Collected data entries
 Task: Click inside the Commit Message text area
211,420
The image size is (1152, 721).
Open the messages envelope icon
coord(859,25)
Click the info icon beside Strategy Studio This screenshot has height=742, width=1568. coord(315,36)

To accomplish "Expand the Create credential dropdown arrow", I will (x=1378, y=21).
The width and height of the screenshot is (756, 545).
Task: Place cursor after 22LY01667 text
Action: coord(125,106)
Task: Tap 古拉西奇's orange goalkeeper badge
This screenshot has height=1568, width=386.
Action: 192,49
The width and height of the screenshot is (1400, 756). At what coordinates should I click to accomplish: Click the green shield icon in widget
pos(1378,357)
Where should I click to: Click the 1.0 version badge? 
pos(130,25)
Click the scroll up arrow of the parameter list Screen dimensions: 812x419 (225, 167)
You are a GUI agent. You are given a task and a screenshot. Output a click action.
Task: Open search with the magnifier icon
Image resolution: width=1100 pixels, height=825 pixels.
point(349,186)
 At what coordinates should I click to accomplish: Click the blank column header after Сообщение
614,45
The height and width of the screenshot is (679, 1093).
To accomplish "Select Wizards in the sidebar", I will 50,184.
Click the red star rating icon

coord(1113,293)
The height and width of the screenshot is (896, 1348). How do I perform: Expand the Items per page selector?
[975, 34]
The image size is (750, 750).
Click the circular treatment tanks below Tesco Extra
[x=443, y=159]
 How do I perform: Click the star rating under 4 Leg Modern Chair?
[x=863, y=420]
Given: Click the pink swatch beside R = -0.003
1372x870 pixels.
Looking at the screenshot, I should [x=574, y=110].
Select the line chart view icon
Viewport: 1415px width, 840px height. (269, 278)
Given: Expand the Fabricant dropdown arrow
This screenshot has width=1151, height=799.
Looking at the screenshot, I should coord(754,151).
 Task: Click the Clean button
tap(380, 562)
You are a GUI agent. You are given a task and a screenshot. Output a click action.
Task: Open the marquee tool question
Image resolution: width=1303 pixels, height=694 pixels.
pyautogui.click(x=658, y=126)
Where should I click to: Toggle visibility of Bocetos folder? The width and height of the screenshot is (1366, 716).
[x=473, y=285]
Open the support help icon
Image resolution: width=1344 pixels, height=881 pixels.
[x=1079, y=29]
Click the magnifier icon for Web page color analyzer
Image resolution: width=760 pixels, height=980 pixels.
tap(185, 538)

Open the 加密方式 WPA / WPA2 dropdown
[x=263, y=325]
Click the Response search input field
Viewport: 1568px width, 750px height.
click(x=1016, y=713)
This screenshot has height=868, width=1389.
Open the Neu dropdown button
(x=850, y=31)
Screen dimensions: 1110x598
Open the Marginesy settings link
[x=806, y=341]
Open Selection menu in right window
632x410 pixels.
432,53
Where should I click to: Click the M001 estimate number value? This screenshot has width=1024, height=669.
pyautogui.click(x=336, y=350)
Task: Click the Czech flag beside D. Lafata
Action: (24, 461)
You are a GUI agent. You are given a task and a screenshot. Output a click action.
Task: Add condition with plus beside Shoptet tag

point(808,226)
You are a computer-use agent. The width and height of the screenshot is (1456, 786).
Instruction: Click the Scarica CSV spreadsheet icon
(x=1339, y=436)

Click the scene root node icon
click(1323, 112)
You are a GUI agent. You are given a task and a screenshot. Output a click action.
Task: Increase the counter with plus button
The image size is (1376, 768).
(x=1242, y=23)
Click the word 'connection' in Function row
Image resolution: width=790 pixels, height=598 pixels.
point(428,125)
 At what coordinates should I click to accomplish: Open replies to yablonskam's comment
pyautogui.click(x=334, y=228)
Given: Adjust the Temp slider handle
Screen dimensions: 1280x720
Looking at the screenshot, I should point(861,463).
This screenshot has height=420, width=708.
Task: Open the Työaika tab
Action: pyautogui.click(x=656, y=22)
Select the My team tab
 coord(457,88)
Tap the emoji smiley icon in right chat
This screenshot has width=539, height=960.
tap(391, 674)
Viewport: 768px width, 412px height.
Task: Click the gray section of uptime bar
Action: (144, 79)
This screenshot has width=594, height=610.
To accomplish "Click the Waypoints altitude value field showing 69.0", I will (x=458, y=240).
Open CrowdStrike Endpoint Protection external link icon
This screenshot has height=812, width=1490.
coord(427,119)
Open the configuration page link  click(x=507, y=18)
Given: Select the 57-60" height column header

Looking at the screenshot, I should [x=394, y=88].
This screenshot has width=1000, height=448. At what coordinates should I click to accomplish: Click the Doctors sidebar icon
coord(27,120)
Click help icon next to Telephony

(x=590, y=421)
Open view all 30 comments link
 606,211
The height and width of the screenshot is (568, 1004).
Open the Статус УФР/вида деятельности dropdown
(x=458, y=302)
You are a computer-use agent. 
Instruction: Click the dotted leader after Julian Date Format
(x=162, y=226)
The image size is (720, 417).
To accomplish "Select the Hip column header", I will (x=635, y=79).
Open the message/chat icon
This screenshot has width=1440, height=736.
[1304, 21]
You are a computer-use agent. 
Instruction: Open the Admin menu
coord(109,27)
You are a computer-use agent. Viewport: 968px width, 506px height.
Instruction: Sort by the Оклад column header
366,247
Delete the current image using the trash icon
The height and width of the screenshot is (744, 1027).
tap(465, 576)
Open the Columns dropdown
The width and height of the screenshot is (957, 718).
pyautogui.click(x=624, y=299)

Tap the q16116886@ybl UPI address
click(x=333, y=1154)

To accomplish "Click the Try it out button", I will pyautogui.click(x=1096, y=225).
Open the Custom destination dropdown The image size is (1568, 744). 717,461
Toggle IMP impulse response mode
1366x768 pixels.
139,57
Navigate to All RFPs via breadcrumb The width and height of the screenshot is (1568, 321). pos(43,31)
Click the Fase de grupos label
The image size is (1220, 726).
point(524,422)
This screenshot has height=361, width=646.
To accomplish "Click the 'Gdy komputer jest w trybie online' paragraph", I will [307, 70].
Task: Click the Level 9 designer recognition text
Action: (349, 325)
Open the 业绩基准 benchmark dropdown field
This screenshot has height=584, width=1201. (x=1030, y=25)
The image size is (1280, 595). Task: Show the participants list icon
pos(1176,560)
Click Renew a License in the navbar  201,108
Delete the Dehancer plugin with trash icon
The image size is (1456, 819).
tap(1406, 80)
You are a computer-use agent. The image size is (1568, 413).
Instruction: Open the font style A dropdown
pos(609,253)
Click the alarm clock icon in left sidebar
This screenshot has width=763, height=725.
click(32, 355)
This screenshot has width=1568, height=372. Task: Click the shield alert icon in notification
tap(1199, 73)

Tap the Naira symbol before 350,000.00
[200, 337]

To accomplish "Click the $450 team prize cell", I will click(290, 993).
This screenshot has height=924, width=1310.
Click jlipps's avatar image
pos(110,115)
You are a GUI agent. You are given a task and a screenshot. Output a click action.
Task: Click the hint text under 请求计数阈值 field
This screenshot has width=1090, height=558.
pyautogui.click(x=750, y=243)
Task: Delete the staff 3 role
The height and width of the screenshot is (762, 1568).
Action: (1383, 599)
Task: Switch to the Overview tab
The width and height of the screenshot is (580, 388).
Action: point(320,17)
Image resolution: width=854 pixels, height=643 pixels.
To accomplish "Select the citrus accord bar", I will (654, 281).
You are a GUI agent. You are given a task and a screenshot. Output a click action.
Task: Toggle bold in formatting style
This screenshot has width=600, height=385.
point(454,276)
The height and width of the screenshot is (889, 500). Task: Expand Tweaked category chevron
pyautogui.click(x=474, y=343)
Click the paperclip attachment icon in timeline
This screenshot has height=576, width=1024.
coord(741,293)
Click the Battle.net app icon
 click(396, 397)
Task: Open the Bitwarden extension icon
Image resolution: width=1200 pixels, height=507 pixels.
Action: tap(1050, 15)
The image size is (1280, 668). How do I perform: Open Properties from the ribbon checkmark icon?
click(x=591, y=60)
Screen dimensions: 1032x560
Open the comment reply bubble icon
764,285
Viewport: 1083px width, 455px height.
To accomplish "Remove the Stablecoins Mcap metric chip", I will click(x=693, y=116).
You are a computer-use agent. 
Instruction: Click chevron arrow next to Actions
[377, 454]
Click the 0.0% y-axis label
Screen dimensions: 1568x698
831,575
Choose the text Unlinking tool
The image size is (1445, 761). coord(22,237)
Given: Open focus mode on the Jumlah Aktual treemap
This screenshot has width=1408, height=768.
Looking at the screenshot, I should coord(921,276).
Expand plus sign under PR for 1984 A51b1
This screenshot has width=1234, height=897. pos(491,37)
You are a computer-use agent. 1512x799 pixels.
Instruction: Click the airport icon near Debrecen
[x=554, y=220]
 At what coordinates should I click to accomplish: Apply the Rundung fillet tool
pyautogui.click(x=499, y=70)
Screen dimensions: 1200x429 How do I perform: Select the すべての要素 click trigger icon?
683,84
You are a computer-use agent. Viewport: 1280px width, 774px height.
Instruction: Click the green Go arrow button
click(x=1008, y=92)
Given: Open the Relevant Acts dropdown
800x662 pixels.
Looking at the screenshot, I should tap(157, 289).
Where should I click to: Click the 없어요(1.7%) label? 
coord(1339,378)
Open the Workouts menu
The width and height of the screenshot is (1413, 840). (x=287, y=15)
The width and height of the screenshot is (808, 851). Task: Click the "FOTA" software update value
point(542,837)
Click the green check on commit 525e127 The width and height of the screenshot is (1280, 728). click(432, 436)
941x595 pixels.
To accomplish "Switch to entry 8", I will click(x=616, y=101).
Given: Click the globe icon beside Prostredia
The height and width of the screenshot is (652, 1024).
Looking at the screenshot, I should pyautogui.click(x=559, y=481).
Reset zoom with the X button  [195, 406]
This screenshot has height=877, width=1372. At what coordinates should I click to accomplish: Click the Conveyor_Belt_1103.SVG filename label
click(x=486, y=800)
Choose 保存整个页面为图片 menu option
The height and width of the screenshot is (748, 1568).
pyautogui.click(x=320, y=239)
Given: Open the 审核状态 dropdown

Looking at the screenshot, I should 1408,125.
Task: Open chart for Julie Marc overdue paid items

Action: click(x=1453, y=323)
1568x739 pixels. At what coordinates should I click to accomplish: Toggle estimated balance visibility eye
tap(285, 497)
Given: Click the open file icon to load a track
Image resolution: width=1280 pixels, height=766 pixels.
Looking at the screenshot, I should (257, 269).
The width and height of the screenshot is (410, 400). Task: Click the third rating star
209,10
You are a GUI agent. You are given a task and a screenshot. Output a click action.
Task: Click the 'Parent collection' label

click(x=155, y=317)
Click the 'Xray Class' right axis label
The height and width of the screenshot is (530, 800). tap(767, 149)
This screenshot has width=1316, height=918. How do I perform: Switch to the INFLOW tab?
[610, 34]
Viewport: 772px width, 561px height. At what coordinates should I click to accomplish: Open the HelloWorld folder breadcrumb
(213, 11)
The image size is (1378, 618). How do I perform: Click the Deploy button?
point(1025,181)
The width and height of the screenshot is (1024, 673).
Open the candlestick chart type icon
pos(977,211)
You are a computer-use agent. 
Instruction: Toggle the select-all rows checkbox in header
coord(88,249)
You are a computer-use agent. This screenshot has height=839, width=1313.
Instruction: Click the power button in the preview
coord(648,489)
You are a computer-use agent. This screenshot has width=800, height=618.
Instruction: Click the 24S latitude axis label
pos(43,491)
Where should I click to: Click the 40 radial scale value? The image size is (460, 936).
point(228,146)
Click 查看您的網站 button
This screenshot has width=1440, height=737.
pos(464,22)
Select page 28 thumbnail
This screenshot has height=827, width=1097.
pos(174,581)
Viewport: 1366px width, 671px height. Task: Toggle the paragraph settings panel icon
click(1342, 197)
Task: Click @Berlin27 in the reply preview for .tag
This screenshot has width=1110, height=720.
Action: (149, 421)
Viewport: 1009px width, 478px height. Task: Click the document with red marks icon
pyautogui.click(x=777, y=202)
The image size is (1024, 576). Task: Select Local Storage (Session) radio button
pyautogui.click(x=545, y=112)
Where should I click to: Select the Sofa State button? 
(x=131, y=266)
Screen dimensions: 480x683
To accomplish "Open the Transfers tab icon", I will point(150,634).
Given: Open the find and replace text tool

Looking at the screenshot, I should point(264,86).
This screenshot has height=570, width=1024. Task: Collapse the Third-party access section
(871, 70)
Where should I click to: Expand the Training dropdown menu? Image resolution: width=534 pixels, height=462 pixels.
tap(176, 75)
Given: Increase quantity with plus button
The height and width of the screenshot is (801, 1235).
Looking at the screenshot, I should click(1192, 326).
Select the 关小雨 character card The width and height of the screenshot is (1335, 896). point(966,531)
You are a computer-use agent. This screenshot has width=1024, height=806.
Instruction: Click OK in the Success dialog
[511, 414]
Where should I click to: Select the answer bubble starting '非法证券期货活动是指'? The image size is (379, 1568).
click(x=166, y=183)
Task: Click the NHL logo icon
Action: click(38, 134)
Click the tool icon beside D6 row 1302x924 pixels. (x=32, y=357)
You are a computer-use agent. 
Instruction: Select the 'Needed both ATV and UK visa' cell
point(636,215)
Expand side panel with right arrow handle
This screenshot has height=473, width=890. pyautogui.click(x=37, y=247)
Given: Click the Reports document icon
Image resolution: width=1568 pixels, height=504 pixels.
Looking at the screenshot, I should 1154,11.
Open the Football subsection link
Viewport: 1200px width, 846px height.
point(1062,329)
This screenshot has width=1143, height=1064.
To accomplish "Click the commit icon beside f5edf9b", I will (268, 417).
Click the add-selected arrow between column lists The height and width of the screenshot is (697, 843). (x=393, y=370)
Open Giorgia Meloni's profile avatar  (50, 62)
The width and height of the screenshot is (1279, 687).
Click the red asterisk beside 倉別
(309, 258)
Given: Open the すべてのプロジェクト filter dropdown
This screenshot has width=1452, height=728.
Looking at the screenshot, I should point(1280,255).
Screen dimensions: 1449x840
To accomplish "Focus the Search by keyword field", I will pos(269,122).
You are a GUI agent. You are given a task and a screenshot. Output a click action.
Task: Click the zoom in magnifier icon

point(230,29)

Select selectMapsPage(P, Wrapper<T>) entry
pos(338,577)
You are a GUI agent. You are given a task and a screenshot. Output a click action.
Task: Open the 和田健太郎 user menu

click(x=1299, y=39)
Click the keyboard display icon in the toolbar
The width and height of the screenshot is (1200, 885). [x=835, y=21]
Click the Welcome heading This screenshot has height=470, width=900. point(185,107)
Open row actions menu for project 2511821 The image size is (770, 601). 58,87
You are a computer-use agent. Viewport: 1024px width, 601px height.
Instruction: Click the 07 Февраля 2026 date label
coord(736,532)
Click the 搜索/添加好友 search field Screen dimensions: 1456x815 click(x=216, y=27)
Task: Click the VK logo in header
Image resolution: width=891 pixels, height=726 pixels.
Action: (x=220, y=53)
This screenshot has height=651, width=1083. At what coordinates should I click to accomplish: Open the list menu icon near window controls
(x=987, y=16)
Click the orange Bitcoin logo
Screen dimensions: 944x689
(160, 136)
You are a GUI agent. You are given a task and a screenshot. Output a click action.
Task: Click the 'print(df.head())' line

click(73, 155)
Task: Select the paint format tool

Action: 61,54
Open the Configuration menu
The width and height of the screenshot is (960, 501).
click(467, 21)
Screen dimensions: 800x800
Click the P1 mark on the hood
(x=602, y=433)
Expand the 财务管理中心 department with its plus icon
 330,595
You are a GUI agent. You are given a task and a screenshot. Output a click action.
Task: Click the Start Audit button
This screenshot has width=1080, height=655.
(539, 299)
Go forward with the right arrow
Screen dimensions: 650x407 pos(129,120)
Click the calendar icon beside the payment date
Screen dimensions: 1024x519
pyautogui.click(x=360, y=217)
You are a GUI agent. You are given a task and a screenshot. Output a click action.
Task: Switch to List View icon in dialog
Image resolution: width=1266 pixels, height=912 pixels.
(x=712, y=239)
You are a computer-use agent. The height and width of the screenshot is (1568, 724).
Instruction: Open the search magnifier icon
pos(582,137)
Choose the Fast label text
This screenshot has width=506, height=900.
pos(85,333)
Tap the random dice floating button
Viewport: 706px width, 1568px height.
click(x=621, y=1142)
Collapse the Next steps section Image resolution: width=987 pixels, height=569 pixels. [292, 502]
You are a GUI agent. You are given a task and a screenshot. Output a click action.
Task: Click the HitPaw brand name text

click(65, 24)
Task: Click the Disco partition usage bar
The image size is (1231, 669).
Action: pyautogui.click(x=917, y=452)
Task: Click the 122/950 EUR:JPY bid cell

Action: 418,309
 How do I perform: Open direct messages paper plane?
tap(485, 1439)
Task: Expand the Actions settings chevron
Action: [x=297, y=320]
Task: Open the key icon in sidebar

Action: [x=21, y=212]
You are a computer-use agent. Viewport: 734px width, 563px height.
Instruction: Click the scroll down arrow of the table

- [PROMPT]: Count the lines above that contain "Increase", and give only the number.

- [WRITTEN REPLY]: 2